October 10, 2006 by Terry Teachout

As I was soaring through the skies of Pennsylvania the other day, my iPod served up Leopold Stokowski’s 1937 recording of Dukas’ The Sorcerer’s Apprentice (not currently available on CD, alas). You may know it as the piece to which Mickey Mouse nearly drowned in Fantasia. No sooner did it start playing than I broke out in a broad grin. The Sorcerer’s Apprentice always does that to me–and did so long before I ever saw Fantasia. It’s one of the many pieces of music that has the mysterious power to make me happy.

Readers of this posting will recall that I’ve been reading Daniel J. Levitin’s This Is Your Brain on Music: The Science of a Human Obsession. Among the many tasty tidbits of research-derived fact tucked into its pages is this delicious nugget:

The nucleus accumbens (NAc) is the center of the brain’s reward system, playing an important role in pleasure and addiction. The NAc is active when gamblers win a bet, or drug users take their favorite drug. It is also closely involved with the transmission of opioids in the brain, through its ability to release the neurotransmitter dopamine.
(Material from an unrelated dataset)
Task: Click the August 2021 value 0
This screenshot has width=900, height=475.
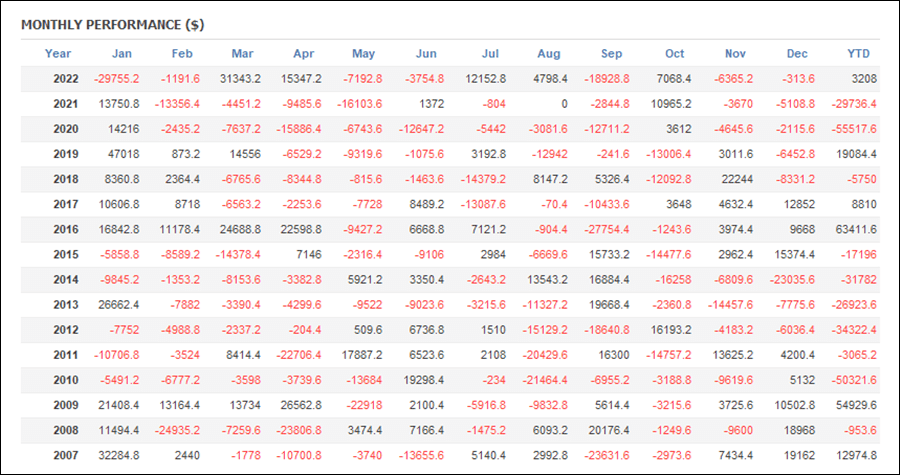Action: pyautogui.click(x=564, y=104)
Avram Goldstein had shown in 1980 that the pleasure of music listening could be blocked by administering the drug nalaxone, believed to interfere with dopamine in the nucleus accumbens….
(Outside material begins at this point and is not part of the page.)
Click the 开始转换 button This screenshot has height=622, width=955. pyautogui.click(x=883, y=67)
The rewarding and reinforcing aspects of listening to music seem, then, to be mediated by increasing dopamine levels in the nucleus accumbens, and by the cerebellum’s conribution to regulating emotion through its connections to the frontal lobe and the limbic system. Current neuropsychological theories associate positive mood and affect with increased dopamine levels, one of the reasons that many of the newer antidepressants act on the dopaminergic system. Music is clearly a means for improving people’s moods. Now we think we know why.

To which I reply: I thought so. I’ve always found music to be one of the most potent means of attitude adjustment known to man, and now science has proved it. Ha!

All of which inspires me to pass along this list of things to which I listen whenever I feel the urgent need to upgrade my mood:

Debussy’s L’isle joyeuse

Stan Kenton’s recording of Gerry Mulligan’s “Young Blood”

Bernstein’s Candide Overture

Wild Bill Davison’s 1943 recording of “That’s A-Plenty” (turned up very loud)

Luciana Souza’s “Doce de Coco” (from Brazilian Duos)

Noël Coward’s “Uncle Harry”

Creedence Clearwater Revival’s “Lookin’ Out My Back Door”

The Band’s “Up on Cripple Creek”

Elgar’s Cockaigne Overture

The finale to Fauré’s incidental music to Shylock (George Balanchine used it in Emeralds)

The John Kirby Sextet’s “It Feels So Good”

Buddy Rich’s 1966 live recording of “Love for Sale”

Booker T. and the MGs’ “Hip Hug-Her”

Gershwin’s An American in Paris

Shostakovich’s Festive Overture

Johnny Cash’s “Hey Porter”

Deidre Rodman and Steve Swallow’s “Famous Potatoes”

Copland’s “Buckaroo Holiday” (from Rodeo)

Jelly Roll Morton’s “Wolverine Blues” (with Baby and Johnny Dodds)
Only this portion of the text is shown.